GOAL OF THE EXERCISE
Please substitute "Instruction" for "Given" in the part that opens with the line containing "Task: Switch to the Товары (1) tab" and closes with the line containing "Action: click(x=663, y=683)", then write out only those lines with nothing else changed.

Lines for locating text and elements:
>> start

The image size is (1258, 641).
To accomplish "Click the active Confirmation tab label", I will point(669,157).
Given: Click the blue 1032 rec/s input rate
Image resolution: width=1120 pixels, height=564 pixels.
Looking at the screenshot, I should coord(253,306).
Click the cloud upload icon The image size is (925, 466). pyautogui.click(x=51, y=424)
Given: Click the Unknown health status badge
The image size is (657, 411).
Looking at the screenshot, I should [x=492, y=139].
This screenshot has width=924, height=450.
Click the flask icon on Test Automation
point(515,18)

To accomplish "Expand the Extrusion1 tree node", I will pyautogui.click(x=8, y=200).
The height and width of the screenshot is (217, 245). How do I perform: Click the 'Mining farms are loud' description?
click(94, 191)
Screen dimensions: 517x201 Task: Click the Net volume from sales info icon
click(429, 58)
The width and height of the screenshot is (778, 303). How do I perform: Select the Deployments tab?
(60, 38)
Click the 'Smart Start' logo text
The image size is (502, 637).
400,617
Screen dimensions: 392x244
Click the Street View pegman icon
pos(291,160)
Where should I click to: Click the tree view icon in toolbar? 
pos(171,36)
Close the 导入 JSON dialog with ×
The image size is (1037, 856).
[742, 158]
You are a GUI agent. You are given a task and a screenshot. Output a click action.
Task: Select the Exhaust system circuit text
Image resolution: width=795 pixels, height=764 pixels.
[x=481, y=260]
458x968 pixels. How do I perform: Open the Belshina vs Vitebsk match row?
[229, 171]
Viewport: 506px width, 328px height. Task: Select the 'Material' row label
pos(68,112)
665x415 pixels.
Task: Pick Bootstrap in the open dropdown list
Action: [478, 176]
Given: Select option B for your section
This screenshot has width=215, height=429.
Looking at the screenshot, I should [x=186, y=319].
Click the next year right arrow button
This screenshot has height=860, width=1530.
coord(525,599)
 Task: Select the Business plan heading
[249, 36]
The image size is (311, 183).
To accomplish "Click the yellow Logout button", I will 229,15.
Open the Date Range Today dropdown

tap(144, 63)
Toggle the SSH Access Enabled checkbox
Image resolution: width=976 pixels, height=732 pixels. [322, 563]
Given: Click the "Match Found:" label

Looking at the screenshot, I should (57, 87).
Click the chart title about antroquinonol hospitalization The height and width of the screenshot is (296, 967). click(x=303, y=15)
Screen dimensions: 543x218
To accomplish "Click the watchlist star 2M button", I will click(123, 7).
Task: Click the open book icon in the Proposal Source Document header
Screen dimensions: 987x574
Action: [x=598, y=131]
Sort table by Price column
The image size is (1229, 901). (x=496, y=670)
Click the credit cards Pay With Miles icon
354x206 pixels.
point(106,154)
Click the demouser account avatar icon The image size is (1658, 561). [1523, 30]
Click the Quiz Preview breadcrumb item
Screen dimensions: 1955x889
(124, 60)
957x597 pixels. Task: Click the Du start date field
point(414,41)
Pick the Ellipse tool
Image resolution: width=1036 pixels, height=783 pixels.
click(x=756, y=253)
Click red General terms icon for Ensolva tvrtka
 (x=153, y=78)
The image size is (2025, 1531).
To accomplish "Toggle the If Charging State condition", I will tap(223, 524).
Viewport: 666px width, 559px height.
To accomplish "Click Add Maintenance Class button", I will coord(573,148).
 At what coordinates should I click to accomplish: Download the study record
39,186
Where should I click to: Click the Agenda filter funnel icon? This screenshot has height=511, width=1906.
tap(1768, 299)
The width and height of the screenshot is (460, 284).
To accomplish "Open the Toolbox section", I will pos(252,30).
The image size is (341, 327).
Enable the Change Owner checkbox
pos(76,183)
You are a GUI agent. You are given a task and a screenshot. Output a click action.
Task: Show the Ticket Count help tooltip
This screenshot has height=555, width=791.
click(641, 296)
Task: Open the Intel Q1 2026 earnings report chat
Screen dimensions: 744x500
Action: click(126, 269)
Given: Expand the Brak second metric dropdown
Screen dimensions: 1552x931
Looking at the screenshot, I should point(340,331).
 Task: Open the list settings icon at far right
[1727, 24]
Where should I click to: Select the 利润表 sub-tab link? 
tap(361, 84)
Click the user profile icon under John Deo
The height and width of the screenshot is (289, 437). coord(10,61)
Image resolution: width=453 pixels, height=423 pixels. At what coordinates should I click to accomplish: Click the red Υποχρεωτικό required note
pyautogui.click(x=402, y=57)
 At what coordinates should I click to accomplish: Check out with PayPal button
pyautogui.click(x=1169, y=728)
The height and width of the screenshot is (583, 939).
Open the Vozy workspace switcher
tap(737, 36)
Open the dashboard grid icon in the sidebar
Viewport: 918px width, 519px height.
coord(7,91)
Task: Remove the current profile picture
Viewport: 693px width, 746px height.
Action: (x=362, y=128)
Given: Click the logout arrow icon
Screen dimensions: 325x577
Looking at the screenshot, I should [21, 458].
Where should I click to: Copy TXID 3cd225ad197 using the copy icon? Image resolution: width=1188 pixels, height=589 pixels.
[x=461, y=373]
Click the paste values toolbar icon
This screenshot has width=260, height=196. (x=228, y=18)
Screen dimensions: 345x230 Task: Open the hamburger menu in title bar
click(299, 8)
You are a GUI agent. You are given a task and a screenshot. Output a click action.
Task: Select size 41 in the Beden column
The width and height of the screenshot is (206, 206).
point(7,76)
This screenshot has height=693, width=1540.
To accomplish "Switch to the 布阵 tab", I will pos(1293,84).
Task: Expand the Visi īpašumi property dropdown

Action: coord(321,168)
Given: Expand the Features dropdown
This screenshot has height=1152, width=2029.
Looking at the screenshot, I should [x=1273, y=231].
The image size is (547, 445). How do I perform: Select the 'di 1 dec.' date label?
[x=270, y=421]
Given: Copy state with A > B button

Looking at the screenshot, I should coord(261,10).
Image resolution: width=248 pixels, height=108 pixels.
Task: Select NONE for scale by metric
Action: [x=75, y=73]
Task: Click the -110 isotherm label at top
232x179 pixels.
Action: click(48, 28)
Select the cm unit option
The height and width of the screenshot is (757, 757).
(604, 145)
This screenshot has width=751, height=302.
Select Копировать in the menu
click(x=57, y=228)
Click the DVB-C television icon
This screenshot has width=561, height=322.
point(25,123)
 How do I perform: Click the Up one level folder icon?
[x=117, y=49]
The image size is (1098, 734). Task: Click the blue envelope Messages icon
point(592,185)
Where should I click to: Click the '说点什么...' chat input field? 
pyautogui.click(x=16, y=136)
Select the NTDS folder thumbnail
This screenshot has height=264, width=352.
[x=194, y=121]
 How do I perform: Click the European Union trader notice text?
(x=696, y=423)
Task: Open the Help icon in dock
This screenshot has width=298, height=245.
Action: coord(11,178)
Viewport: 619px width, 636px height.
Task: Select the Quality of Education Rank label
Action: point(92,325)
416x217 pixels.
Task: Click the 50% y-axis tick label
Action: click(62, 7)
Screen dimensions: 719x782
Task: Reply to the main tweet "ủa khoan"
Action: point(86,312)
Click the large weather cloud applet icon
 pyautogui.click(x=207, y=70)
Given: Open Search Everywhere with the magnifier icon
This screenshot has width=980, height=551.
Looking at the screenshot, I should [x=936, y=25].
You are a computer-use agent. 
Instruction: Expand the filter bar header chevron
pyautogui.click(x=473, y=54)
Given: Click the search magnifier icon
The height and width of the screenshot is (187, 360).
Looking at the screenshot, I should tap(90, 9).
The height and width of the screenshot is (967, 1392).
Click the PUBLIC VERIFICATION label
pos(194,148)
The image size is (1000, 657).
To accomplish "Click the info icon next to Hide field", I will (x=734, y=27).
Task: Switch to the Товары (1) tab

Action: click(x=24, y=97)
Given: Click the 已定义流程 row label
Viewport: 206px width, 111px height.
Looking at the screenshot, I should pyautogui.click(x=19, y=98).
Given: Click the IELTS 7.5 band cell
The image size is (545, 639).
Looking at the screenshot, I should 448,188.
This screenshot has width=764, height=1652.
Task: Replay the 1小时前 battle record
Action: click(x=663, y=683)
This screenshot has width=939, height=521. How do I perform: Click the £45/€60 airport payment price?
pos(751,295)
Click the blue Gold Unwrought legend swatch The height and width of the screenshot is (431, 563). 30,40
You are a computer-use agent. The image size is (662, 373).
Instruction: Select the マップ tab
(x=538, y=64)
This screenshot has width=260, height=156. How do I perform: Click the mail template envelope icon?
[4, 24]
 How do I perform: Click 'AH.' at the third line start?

>> end

WRITTEN RESPONSE
Task: Switch to the Товары (1) tab

Action: click(x=24, y=97)
Instruction: Click the 已定义流程 row label
Viewport: 206px width, 111px height.
Looking at the screenshot, I should pyautogui.click(x=19, y=98).
Instruction: Click the IELTS 7.5 band cell
The image size is (545, 639).
Looking at the screenshot, I should 448,188.
This screenshot has width=764, height=1652.
Task: Replay the 1小时前 battle record
Action: click(x=663, y=683)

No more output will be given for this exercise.